(Data entries)
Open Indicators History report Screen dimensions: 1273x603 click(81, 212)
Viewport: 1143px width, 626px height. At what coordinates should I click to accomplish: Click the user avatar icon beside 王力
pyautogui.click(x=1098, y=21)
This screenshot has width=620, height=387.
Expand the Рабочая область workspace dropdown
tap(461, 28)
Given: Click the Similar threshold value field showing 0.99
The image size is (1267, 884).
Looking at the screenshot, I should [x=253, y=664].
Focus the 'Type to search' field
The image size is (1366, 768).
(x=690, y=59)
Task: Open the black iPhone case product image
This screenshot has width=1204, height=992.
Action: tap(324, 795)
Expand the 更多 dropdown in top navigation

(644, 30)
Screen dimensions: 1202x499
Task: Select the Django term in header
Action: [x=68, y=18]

Action item: Write out every line of the data that holds the word "Open".

Result of the task:
Open Indicators History report Screen dimensions: 1273x603 click(81, 212)
Task: Open the black iPhone case product image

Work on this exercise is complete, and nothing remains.